Hometown: Newington, Connecticut
Last Meal Request: Piri Piri Chicken, Roasted Potatoes + Portuguese Table Wine
Hometown: Prospect, Connecticut
Last Meal Request: Fish Tacos, Lots of Hot Sauce + Veuve Cliquot
Cooking and entertaining have been ingrained in me for nearly as long as I can remember, going all the way back to when I was only five years old. I created little menus and brought them to my parents and siblings in the morning, to let them pick out what they wanted for breakfast. Growing up with a big Italian family, we were always celebrating and hosting parties at our house. My sister and I would perfectly set the table for the holidays with mom’s china, and then I would run downstairs to create elaborate antipasto platters with my dad and brother. Meals would last for hours over multiple courses and flowing wine, ending with mom’s biscotti, or my Aunt Donna's cherry walnut cake (and of course espresso with Sambuca). I have the wonderful women in my family to thank for teaching me how to show my love and gratitude through food and that details are everything.
My passion for food led the way toward an education in culinary arts at Johnson & Wales University. After I finished my education in Miami, Florida, I managed events for a popular restaurant group. I moved back to New England in 2011, where I landed a job as an event manager at Blue Rocks Catering which I have been the proud owner of since 2016.

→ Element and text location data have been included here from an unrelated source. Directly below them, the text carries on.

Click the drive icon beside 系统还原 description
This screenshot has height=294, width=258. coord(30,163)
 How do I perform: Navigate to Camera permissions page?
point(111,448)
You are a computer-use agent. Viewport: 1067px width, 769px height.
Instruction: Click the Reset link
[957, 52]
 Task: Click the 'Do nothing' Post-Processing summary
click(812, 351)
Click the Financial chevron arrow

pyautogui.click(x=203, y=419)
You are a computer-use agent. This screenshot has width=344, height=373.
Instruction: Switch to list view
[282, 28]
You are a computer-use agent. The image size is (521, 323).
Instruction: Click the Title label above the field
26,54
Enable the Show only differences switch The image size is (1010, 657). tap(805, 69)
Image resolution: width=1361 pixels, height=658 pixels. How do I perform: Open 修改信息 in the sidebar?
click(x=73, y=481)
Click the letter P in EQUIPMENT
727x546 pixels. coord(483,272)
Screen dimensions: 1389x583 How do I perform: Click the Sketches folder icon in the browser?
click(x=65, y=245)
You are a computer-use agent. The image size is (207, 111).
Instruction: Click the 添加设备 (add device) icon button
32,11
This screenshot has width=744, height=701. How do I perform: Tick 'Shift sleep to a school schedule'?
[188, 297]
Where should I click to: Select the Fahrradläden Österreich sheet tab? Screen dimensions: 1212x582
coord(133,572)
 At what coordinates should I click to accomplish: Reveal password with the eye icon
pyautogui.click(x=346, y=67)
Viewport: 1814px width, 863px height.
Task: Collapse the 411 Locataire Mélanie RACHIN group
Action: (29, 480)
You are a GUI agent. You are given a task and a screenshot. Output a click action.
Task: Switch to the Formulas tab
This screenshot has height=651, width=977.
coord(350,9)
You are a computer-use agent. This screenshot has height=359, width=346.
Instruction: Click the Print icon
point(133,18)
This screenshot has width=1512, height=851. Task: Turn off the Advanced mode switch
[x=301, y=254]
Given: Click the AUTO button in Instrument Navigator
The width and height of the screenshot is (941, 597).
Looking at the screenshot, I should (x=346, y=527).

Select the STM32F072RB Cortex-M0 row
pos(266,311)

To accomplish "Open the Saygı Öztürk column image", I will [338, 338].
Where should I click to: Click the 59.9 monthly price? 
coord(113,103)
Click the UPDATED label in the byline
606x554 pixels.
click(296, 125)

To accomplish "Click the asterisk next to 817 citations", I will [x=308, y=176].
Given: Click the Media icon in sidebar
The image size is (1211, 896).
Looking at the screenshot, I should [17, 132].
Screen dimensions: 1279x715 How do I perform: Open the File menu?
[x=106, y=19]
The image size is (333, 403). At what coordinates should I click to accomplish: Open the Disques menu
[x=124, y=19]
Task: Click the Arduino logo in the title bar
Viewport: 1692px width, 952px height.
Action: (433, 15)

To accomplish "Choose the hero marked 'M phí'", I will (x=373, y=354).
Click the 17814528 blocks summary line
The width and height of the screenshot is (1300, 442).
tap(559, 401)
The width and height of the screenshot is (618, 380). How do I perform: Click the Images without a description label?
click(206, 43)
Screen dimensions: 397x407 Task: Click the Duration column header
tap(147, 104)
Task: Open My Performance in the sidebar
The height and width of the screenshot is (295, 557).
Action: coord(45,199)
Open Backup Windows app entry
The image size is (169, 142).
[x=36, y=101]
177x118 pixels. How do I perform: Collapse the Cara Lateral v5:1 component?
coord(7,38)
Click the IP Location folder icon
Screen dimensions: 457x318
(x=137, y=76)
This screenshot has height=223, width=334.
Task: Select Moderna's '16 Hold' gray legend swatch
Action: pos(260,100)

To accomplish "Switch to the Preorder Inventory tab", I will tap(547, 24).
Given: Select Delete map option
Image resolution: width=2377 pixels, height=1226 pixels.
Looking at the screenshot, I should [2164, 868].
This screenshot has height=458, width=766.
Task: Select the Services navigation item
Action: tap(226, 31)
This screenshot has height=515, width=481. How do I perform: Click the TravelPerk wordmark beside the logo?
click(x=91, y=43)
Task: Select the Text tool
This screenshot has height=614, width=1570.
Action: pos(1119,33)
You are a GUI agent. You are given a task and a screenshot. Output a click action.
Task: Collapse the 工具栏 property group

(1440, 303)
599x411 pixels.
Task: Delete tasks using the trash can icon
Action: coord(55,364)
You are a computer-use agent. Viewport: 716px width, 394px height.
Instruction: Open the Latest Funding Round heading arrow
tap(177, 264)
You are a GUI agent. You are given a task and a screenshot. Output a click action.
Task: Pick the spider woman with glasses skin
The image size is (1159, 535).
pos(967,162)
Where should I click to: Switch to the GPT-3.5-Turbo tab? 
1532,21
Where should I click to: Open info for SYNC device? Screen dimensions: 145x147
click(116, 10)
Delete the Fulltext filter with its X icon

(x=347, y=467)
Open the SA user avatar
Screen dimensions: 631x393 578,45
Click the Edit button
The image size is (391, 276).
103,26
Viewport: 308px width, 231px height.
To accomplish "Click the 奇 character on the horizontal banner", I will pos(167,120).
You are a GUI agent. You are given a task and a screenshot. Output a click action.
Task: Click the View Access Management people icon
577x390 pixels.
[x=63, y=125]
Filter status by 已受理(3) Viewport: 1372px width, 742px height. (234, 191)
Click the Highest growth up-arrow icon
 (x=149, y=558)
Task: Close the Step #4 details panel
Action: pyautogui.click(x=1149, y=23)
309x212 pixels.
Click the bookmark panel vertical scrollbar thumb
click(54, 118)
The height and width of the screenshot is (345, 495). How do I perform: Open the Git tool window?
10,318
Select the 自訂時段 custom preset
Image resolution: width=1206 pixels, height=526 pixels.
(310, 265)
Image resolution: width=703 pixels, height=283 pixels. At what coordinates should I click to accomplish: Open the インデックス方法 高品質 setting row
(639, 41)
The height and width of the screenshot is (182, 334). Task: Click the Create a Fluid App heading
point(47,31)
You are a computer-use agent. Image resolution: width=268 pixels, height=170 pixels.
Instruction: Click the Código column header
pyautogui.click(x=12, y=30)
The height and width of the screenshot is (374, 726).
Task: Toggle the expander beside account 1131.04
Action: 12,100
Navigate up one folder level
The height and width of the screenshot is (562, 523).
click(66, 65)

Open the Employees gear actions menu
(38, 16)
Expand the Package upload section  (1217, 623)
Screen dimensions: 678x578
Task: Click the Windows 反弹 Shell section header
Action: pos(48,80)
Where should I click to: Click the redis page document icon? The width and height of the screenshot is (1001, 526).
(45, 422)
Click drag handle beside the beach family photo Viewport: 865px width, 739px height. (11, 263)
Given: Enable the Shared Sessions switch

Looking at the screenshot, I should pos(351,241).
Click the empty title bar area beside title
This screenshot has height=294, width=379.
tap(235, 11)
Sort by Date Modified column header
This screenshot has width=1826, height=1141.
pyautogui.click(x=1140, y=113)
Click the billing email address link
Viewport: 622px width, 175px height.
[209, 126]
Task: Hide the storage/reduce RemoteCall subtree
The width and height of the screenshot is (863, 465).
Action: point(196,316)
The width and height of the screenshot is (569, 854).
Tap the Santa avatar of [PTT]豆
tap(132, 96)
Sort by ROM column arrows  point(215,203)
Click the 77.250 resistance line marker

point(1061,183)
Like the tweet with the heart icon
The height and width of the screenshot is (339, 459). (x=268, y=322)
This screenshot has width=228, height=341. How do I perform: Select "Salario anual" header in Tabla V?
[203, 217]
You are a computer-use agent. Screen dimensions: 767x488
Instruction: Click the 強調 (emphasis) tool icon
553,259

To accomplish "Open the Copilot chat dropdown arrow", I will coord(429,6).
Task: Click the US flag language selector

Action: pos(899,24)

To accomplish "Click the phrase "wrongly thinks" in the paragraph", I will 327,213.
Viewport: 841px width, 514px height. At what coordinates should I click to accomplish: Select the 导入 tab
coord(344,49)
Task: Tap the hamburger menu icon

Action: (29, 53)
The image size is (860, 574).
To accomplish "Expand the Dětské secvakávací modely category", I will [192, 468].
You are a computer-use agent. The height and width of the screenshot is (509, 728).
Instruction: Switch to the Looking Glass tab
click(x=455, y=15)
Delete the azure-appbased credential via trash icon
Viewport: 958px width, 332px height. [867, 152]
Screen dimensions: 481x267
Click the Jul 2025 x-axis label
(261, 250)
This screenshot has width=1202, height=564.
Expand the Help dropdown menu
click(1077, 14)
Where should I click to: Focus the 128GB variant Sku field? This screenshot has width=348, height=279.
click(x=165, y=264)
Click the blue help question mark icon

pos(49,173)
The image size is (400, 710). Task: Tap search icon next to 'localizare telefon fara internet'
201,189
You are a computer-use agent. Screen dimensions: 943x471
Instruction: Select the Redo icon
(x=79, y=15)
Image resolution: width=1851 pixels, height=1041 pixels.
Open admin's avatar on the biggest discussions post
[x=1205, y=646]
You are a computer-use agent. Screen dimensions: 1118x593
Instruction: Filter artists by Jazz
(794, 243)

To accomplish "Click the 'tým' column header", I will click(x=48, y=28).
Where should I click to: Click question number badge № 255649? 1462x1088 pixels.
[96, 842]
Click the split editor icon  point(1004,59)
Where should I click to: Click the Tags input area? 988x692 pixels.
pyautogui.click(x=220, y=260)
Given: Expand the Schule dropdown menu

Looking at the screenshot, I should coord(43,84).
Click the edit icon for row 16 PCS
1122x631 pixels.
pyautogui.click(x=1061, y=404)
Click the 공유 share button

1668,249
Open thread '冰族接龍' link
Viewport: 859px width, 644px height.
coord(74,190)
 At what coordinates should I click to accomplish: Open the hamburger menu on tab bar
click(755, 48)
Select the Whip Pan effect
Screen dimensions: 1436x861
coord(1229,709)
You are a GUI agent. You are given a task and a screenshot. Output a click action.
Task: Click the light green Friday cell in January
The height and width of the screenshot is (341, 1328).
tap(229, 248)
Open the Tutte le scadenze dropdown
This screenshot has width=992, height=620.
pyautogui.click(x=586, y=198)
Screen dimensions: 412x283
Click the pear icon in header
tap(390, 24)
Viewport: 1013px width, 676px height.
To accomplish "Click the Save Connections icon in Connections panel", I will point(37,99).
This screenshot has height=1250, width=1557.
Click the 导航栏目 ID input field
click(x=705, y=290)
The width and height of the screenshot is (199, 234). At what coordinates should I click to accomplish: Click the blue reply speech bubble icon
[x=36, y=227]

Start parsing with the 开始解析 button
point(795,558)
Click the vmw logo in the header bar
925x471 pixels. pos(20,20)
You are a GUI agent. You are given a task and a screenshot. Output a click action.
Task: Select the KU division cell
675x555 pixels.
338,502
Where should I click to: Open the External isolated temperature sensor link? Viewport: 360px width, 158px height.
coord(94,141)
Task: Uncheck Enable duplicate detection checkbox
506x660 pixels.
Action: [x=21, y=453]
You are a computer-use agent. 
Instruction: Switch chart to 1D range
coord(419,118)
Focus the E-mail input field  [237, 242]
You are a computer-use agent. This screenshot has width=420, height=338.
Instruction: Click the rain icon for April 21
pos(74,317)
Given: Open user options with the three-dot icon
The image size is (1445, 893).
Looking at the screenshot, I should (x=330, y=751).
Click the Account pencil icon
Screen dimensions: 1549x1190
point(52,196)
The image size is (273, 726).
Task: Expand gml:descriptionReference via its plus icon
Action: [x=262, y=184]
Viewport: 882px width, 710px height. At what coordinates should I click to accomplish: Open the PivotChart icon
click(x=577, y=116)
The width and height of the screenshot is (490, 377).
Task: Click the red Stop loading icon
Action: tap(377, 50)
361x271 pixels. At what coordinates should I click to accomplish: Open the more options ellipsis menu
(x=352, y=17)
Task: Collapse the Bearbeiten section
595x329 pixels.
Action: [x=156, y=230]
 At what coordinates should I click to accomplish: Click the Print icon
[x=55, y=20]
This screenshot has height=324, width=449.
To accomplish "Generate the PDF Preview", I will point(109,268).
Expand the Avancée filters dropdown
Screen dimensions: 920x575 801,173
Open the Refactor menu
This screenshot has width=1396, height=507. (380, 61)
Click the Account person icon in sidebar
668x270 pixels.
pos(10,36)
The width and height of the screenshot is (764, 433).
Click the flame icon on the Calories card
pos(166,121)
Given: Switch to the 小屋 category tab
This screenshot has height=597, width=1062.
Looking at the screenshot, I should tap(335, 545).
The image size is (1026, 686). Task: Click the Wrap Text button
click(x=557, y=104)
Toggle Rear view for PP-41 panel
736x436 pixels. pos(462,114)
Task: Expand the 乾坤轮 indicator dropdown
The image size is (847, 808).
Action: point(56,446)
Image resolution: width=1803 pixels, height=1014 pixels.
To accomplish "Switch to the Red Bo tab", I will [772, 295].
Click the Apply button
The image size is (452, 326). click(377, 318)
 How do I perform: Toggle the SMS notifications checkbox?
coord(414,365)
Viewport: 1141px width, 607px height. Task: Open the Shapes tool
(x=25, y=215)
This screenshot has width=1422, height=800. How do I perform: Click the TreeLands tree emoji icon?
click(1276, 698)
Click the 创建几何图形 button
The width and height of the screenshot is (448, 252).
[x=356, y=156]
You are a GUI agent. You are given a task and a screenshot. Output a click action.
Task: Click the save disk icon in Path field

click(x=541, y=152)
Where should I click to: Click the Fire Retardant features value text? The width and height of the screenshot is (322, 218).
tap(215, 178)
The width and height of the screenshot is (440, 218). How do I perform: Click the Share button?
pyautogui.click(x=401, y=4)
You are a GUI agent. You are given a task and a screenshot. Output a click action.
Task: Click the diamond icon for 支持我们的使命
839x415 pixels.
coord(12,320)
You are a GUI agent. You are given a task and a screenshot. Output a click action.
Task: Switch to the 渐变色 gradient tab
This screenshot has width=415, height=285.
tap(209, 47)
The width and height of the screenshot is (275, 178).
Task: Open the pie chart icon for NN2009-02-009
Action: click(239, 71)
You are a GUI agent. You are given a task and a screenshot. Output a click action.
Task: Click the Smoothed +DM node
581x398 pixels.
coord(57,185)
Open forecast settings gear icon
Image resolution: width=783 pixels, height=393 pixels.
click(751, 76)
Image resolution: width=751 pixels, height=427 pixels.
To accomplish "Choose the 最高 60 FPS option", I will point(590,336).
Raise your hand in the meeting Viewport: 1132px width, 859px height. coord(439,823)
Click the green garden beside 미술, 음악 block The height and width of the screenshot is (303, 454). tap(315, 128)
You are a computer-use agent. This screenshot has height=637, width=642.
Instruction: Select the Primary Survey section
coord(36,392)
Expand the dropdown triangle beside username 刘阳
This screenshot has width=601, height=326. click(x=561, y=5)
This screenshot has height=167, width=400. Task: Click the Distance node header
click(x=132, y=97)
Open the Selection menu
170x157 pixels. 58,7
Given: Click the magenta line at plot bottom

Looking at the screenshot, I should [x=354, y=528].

My earliest memories of food began with weekends spent at my grandparents’ house where love sprung from the earth like the fresh herbs grown in their garden. We had multiple pots containing a myriad of plants that brought each meal to life, teaching me the value of fresh ingredients. There were two kitchens, one for breakfast and dessert, the other a more magical place where my grandmother spent most of her time cooking. I have fond recollections of her chasing me around that kitchen with a full spoon of soup saying, “you need to eat more!” In contrast she would then have to kick me and my grandfather out of that kitchen because we were eating too much, and the meal wasn’t ready yet. Only if we promised to wait until the meal was finished would she allow us to sit at the table and observe. From those observations I learned that cooking contained so much more than just the ingredients put together. It was giving people the reason to gather, converse, and connect. These memories are just one of the reasons I pursued an education in the culinary arts.